------ GIVEN INFORMATION ------

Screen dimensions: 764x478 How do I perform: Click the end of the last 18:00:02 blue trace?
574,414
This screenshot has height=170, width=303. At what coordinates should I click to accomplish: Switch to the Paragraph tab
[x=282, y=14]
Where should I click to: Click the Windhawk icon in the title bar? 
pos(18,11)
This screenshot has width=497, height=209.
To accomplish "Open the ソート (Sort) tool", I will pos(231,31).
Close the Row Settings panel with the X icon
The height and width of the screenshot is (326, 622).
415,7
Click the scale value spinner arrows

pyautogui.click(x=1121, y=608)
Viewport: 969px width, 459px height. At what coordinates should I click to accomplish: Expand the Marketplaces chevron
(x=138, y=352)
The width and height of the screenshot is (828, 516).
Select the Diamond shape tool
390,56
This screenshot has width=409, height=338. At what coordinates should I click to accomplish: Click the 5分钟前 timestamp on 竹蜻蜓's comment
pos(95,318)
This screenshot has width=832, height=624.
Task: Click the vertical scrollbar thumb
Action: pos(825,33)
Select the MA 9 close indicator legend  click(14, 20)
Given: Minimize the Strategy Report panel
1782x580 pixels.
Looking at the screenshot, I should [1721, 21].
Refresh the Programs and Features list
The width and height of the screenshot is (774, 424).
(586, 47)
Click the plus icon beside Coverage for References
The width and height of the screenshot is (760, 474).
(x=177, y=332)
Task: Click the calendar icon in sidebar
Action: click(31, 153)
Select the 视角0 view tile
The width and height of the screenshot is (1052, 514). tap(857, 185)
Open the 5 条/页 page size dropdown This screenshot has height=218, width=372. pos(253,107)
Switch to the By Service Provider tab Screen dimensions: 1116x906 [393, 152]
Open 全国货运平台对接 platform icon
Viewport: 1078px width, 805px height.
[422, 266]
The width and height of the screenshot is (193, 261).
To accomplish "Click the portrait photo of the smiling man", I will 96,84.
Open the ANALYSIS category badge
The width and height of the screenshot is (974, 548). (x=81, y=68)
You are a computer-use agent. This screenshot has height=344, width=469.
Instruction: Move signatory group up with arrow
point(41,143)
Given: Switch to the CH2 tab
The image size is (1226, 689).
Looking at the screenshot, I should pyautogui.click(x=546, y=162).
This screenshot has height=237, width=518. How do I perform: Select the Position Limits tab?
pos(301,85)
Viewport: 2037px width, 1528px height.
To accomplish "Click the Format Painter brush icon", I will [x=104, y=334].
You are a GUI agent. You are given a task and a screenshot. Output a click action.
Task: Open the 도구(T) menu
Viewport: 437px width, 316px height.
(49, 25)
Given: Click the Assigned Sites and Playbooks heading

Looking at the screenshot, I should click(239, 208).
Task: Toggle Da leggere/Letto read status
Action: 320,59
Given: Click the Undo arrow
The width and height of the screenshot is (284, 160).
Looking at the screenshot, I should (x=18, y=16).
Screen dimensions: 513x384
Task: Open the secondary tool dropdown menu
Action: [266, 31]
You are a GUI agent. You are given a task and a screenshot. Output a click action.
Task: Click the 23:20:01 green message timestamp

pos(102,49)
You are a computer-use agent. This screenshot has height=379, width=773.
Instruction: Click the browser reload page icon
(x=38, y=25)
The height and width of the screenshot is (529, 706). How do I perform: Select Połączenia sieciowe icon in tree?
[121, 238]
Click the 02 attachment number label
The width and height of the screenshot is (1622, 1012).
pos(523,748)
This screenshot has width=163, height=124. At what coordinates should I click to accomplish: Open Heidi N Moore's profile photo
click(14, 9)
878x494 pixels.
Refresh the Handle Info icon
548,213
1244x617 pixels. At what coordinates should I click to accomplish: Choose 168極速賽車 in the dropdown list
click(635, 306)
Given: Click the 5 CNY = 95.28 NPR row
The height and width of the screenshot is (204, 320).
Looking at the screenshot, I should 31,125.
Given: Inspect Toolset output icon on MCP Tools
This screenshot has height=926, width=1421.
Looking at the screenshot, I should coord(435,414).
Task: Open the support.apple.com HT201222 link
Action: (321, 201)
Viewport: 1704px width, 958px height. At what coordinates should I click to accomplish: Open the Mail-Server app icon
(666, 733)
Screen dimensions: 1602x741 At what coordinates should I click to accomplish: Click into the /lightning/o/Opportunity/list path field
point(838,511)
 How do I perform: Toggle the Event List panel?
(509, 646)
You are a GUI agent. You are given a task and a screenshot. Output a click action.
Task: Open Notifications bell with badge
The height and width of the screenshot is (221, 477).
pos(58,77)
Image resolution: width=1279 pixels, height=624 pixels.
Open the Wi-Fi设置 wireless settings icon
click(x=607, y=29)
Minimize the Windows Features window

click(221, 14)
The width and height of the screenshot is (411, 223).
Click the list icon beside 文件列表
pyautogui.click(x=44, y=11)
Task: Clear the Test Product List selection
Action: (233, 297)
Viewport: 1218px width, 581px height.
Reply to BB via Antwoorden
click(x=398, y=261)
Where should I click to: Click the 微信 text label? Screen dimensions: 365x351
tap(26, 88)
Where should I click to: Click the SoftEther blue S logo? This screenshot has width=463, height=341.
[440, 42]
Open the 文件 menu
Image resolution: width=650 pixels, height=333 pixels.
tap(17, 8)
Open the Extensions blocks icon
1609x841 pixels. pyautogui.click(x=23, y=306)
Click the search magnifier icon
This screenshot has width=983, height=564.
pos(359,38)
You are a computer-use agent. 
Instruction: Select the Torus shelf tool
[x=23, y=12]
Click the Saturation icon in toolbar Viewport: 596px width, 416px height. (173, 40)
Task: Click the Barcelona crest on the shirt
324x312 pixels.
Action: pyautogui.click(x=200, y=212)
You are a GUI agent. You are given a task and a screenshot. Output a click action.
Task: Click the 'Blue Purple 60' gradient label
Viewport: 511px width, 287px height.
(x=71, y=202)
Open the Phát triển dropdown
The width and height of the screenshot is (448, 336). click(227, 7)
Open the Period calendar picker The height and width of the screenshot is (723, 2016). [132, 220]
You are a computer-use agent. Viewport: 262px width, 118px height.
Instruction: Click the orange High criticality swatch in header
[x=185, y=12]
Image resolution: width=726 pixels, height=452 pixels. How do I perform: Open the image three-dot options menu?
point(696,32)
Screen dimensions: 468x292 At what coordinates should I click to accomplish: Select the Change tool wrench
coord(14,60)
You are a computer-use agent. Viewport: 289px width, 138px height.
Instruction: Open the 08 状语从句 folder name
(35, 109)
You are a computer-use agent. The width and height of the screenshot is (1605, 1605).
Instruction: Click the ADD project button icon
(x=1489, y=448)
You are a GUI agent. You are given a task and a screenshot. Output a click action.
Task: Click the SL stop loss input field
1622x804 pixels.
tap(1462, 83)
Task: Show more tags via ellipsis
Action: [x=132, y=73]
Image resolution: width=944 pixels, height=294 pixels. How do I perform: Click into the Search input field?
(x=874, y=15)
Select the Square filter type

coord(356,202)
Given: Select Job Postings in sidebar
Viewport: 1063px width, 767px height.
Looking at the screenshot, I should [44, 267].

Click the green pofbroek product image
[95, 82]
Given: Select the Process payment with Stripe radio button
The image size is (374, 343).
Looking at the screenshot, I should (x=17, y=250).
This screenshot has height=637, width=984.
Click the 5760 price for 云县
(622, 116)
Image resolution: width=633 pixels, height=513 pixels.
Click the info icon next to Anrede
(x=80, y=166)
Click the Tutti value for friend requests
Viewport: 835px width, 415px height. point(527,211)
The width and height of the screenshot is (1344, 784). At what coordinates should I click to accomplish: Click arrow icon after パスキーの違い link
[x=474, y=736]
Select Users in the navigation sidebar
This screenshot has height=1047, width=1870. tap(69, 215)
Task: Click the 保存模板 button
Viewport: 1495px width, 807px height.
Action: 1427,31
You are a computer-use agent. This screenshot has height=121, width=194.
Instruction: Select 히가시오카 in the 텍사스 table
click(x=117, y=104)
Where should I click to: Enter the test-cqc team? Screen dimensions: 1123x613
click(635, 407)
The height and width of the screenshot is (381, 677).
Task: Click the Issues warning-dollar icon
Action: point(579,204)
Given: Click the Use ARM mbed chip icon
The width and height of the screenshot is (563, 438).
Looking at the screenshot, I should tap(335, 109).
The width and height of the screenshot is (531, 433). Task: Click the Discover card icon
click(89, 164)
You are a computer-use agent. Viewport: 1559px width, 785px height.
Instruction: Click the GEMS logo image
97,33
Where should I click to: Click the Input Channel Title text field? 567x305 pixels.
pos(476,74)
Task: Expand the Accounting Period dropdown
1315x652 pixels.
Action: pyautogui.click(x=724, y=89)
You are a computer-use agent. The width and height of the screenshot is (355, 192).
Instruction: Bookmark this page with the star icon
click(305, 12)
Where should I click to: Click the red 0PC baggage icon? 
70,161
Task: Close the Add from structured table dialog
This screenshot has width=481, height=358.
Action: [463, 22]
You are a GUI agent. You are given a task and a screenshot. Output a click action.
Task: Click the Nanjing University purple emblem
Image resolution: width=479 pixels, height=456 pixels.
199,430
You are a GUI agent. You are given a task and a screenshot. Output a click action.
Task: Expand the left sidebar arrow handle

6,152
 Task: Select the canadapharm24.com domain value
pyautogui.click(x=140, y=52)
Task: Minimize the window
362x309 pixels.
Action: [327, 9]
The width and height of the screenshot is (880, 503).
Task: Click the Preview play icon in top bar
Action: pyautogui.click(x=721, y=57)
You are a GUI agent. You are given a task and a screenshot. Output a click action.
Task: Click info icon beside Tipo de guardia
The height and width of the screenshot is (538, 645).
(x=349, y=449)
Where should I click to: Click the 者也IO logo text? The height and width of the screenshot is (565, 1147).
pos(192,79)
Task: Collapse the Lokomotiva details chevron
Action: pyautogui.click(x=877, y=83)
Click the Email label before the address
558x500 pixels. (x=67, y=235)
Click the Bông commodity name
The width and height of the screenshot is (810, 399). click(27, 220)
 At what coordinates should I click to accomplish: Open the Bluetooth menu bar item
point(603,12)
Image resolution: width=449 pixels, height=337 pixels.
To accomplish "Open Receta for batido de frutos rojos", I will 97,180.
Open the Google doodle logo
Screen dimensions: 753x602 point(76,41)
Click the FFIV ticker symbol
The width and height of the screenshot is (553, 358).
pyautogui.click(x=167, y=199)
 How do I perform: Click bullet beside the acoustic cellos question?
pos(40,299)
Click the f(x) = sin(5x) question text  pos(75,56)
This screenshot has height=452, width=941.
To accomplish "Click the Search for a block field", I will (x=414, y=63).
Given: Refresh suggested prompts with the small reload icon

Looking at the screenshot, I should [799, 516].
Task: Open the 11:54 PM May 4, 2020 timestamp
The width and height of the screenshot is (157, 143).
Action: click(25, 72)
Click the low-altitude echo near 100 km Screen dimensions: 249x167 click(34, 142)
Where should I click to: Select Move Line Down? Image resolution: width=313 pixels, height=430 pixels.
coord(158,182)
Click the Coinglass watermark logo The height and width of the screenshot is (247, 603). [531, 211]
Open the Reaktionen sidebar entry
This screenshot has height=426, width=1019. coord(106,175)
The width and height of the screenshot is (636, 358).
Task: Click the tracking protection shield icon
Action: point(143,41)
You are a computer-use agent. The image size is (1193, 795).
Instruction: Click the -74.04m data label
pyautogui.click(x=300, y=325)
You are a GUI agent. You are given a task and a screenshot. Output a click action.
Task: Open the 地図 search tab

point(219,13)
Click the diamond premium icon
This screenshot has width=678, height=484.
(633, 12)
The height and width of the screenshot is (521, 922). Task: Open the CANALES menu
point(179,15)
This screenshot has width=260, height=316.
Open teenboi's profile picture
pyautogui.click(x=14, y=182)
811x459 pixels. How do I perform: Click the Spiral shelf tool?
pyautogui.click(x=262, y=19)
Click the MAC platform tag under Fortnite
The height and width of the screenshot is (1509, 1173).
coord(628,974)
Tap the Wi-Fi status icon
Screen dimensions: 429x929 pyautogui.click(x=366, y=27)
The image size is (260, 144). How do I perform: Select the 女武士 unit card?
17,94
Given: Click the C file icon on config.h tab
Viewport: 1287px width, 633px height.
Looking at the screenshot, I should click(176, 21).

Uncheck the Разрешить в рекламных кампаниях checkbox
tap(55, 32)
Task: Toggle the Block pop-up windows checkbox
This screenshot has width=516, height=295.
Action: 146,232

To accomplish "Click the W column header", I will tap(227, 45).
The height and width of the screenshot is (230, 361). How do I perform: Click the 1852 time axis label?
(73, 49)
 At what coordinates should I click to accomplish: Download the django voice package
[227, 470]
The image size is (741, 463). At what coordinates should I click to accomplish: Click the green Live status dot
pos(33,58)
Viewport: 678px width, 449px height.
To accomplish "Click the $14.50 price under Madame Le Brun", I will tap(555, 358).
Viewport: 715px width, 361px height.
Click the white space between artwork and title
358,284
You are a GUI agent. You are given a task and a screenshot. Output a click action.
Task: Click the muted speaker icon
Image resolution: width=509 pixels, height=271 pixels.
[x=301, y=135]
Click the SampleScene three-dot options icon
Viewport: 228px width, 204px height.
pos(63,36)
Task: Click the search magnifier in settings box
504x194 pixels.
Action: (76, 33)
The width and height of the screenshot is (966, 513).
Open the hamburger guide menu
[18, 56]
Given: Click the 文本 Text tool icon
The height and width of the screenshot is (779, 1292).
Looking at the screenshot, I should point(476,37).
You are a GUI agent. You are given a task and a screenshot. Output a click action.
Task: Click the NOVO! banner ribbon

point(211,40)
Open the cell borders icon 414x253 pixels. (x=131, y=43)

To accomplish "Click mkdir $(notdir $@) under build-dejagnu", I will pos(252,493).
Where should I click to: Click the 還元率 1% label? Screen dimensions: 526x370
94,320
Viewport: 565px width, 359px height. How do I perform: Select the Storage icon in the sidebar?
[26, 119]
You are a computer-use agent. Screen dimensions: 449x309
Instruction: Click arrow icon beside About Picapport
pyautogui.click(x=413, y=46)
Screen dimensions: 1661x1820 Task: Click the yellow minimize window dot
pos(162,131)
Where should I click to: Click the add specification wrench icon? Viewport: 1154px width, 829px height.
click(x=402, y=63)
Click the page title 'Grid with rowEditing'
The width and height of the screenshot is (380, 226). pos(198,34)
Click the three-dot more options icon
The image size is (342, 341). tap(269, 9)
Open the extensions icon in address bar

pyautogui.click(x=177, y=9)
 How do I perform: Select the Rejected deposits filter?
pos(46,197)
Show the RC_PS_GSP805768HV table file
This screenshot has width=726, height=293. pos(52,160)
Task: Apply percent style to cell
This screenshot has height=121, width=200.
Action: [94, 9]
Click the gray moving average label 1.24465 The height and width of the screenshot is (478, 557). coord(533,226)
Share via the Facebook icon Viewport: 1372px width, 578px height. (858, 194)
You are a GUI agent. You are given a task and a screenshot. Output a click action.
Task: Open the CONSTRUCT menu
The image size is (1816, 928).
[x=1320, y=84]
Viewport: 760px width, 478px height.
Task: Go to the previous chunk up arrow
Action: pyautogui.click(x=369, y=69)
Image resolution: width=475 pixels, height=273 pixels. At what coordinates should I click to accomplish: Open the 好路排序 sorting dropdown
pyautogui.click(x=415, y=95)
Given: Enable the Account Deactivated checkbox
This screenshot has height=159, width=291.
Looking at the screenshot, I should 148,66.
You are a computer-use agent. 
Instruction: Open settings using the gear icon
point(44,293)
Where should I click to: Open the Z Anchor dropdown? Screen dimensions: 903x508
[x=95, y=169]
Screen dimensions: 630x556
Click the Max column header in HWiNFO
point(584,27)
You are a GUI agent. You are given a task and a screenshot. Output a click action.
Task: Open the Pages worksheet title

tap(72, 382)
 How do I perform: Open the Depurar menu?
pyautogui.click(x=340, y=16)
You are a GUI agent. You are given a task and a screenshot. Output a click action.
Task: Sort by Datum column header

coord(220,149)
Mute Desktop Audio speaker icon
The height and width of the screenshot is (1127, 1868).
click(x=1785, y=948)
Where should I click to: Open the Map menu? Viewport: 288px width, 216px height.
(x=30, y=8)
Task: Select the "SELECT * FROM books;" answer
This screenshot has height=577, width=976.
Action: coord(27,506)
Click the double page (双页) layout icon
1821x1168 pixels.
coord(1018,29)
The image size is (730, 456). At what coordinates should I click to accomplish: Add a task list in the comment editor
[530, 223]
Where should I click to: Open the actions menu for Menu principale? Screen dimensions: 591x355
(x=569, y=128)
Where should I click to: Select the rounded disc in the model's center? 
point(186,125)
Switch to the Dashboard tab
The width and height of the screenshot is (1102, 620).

------

**TASK DESCRIPTION**
Copy the data verbatim, starting at the line with "The width and height of the screenshot is (828, 516)." and ending at the line with "Open the 5 条/页".

**ANSWER TO THIS EXERCISE**
The width and height of the screenshot is (828, 516).
Select the Diamond shape tool
390,56
This screenshot has width=409, height=338. At what coordinates should I click to accomplish: Click the 5分钟前 timestamp on 竹蜻蜓's comment
pos(95,318)
This screenshot has width=832, height=624.
Task: Click the vertical scrollbar thumb
Action: pos(825,33)
Select the MA 9 close indicator legend  click(14, 20)
Given: Minimize the Strategy Report panel
1782x580 pixels.
Looking at the screenshot, I should [1721, 21].
Refresh the Programs and Features list
The width and height of the screenshot is (774, 424).
(586, 47)
Click the plus icon beside Coverage for References
The width and height of the screenshot is (760, 474).
(x=177, y=332)
Task: Click the calendar icon in sidebar
Action: click(31, 153)
Select the 视角0 view tile
The width and height of the screenshot is (1052, 514). tap(857, 185)
Open the 5 条/页 page size dropdown This screenshot has height=218, width=372. pos(253,107)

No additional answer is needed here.